-- start --

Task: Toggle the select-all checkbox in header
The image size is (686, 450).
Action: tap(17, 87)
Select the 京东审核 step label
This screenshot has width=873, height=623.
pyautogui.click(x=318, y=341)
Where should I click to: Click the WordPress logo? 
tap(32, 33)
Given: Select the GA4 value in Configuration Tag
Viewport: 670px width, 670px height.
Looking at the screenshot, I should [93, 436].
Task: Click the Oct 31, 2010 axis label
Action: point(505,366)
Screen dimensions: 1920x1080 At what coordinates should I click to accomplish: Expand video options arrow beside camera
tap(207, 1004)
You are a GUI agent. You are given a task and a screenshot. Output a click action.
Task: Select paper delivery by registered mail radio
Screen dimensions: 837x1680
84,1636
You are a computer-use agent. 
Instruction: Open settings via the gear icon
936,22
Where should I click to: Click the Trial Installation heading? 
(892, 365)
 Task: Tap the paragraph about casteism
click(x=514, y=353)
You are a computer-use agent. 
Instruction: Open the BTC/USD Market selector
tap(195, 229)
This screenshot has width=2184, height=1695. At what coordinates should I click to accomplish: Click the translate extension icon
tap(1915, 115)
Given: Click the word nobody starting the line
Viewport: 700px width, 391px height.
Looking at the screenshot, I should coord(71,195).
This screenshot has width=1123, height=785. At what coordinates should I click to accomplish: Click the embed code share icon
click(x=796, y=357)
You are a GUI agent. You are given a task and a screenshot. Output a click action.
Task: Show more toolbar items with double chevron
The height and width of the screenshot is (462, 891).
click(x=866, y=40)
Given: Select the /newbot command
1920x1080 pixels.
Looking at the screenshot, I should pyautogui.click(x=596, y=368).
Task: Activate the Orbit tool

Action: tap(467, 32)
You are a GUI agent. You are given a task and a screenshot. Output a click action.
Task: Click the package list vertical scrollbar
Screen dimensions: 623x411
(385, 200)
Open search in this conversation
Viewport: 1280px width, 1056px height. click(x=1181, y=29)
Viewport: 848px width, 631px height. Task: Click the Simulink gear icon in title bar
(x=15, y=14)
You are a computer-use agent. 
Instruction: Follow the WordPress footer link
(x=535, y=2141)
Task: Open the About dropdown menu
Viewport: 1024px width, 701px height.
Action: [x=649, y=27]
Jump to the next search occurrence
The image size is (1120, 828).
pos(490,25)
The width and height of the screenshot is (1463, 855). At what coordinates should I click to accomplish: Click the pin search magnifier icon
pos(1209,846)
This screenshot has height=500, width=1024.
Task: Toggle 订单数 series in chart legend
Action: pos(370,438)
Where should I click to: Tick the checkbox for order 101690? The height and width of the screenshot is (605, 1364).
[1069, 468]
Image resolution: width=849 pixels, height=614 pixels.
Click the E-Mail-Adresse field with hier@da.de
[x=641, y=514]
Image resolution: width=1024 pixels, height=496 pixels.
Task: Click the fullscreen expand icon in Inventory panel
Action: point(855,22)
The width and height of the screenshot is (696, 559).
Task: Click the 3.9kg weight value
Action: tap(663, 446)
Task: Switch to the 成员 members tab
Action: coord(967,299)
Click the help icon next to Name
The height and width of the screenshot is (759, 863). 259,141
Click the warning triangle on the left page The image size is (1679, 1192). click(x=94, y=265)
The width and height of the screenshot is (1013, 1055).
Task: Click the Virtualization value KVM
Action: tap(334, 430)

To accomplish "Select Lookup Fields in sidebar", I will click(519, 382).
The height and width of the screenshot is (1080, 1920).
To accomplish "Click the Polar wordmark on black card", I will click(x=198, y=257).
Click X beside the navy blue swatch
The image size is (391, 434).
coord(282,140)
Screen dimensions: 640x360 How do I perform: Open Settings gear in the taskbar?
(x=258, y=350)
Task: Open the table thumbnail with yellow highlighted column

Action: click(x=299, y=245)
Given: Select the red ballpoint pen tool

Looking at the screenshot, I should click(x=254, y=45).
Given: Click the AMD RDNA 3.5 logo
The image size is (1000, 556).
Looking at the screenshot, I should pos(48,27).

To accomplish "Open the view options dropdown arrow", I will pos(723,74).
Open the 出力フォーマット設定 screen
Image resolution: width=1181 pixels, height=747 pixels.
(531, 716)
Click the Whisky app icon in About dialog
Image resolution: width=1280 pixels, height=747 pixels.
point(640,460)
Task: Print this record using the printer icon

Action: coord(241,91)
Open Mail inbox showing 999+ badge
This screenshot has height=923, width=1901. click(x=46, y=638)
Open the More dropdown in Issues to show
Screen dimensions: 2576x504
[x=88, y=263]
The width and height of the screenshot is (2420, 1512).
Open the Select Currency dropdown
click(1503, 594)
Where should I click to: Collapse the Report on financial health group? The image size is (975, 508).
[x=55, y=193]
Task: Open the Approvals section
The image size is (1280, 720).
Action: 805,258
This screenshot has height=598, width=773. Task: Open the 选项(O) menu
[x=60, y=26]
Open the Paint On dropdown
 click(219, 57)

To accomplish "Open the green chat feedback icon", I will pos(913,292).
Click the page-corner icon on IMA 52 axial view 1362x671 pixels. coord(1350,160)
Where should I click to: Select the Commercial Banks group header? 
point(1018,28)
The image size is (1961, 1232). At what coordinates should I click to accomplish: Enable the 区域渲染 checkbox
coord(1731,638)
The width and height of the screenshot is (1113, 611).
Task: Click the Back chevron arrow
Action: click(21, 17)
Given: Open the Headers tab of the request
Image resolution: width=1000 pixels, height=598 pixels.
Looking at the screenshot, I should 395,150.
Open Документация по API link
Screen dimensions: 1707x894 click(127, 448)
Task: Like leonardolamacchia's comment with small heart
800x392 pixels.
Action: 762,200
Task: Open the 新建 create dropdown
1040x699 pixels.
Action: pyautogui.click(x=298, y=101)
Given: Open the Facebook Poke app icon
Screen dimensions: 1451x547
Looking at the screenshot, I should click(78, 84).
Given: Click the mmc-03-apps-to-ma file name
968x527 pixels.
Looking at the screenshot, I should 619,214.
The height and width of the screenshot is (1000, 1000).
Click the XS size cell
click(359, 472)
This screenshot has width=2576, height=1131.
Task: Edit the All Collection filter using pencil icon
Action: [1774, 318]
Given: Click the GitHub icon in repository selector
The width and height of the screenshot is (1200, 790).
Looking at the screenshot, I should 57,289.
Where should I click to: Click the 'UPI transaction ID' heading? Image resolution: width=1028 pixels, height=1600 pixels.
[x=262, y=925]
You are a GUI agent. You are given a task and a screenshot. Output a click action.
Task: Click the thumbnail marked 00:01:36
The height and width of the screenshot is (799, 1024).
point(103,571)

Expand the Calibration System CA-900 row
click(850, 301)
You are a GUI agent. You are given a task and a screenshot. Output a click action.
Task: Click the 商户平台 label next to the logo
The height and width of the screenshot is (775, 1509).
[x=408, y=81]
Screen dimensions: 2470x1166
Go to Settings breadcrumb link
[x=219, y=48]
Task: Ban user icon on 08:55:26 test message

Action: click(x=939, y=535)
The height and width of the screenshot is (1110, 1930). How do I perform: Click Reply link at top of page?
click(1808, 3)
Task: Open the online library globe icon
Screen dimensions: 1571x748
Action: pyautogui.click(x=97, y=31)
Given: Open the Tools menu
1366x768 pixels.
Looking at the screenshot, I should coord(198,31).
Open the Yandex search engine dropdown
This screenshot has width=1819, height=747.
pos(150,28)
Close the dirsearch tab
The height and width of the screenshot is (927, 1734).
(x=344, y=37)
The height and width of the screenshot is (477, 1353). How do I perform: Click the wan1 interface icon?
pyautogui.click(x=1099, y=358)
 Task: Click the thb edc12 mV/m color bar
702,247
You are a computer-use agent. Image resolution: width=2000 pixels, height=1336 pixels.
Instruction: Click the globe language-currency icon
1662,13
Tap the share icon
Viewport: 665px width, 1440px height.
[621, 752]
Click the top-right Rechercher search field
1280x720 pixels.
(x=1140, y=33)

-- end --

WHAT NEEDS TO BE DONE >> Repeat the listing word for word, starting at its first line and ending at the line that contains "Action: point(505,366)", with that line included.

RESULT BELOW >>
Task: Toggle the select-all checkbox in header
The image size is (686, 450).
Action: tap(17, 87)
Select the 京东审核 step label
This screenshot has width=873, height=623.
pyautogui.click(x=318, y=341)
Where should I click to: Click the WordPress logo? 
tap(32, 33)
Given: Select the GA4 value in Configuration Tag
Viewport: 670px width, 670px height.
Looking at the screenshot, I should [93, 436].
Task: Click the Oct 31, 2010 axis label
Action: point(505,366)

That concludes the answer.